For our equation, $x^2 - 4x + 1 = 0$:
* $a = 1$ (the number in front of $x^2$)
* $b = -4$ (the number in front of $x$)
* $c = 1$ (the number all by itself)

Let's plug these numbers into the formula:
$x = \frac{-(-4) \pm \sqrt{(-4)^2 - 4(1)(1)}}{2(1)}$
$x = \frac{4 \pm \sqrt{16 - 4}}{2}$
$x = \frac{4 \pm \sqrt{12}}{2}$

We can simplify $\sqrt{12}$! We know that $12 = 4 \times 3$, so $\sqrt{12} = \sqrt{4 \times 3} = \sqrt{4} \times \sqrt{3} = 2\sqrt{3}$.

So, let's put that back in:
$x = \frac{4 \pm 2\sqrt{3}}{2}$

Now, we can divide both parts of the top by the 2 on the bottom:
$x = \frac{4}{2} \pm \frac{2\sqrt{3}}{2}$
$x = 2 \pm \sqrt{3}$

This gives us two new zeros: $2 + \sqrt{3}$ and $2 - \sqrt{3}$.

So, the polynomial $P(x)$ has three zeros in total: $3$, $2 + \sqrt{3}$, and $2 - \sqrt{3}$. We found the other two!

Alternative answer

Answer: The other zeros are $2 + \sqrt{3}$ and $2 - \sqrt{3}$. Explain
This is a question about finding the "zeros" of a polynomial, which are the special numbers that make the whole polynomial equal to zero. When you know one zero, you can often find the others! The key knowledge here is about **polynomial factors and roots (or zeros)** and **polynomial division**. If 'a' is a zero, then (x-a) is a factor, meaning we can divide the polynomial by (x-a) to get a simpler one.

The solving step is:

1. **Use the given zero to simplify the polynomial:** We're given that `3` is a zero of the polynomial `P(x) = x³ - 7x² + 13x - 3`. This means that `(x - 3)` is a factor of the polynomial. We can use a neat trick called synthetic division to divide `P(x)` by `(x - 3)`.

Let's set up the synthetic division:
```
3 | 1 -7 13 -3
| 3 -12 3
-----------------
1 -4 1 0
```
The last number is `0`, which confirms `3` is a zero. The numbers `1, -4, 1` are the coefficients of the new, simpler polynomial. Since we started with `x³` and divided by `x`, our new polynomial is `x² - 4x + 1`.

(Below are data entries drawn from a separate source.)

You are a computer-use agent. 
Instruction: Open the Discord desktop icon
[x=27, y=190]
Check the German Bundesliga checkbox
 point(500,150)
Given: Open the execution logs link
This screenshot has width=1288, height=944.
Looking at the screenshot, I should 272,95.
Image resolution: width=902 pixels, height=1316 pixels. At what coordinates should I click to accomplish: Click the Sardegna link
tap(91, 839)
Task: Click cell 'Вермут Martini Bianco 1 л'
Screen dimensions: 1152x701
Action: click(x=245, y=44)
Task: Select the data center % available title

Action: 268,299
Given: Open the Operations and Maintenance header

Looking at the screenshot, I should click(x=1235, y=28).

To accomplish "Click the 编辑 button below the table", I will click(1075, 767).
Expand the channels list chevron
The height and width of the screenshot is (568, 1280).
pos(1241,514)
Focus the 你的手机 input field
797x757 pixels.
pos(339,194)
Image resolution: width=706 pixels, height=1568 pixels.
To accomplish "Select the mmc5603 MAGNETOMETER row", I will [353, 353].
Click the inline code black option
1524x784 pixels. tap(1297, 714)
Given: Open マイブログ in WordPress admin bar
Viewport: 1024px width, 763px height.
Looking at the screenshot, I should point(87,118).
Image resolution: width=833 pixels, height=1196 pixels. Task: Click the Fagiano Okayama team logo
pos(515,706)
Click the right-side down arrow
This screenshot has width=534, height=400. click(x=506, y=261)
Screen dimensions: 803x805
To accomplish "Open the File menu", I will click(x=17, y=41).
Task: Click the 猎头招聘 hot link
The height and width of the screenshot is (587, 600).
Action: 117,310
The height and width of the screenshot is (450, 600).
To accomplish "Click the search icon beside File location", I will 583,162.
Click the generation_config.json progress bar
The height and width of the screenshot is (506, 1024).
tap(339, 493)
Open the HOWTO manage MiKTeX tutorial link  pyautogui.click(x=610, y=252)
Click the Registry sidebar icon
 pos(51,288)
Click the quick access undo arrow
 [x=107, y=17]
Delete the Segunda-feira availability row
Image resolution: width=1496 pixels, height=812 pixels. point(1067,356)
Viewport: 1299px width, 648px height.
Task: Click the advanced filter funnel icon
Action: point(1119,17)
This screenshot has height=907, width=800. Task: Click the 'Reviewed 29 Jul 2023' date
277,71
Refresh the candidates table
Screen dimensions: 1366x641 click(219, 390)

2. **Find the zeros of the new, simpler polynomial:** Now we need to find the numbers that make `x² - 4x + 1 = 0`. This looks like a quadratic equation. We can try to factor it, but it doesn't easily factor into whole numbers. So, we'll use the quadratic formula, which is a great tool for these situations: `x = [-b ± √(b² - 4ac)] / 2a`

For `x² - 4x + 1 = 0`:
* `a = 1`
* `b = -4`
* `c = 1`

Plug these values into the formula:
`x = [ -(-4) ± √((-4)² - 4 * 1 * 1) ] / (2 * 1)`
`x = [ 4 ± √(16 - 4) ] / 2`
`x = [ 4 ± √(12) ] / 2`

We can simplify `√(12)`: `√(12) = √(4 * 3) = √4 * √3 = 2√3`.

So, `x = [ 4 ± 2√3 ] / 2`

Now, we can divide both parts of the top by `2`:
`x = 4/2 ± (2√3)/2`
`x = 2 ± √3`

3. **List all the zeros:** We were given one zero (`3`), and we found two more: `2 + √3` and `2 - √3`.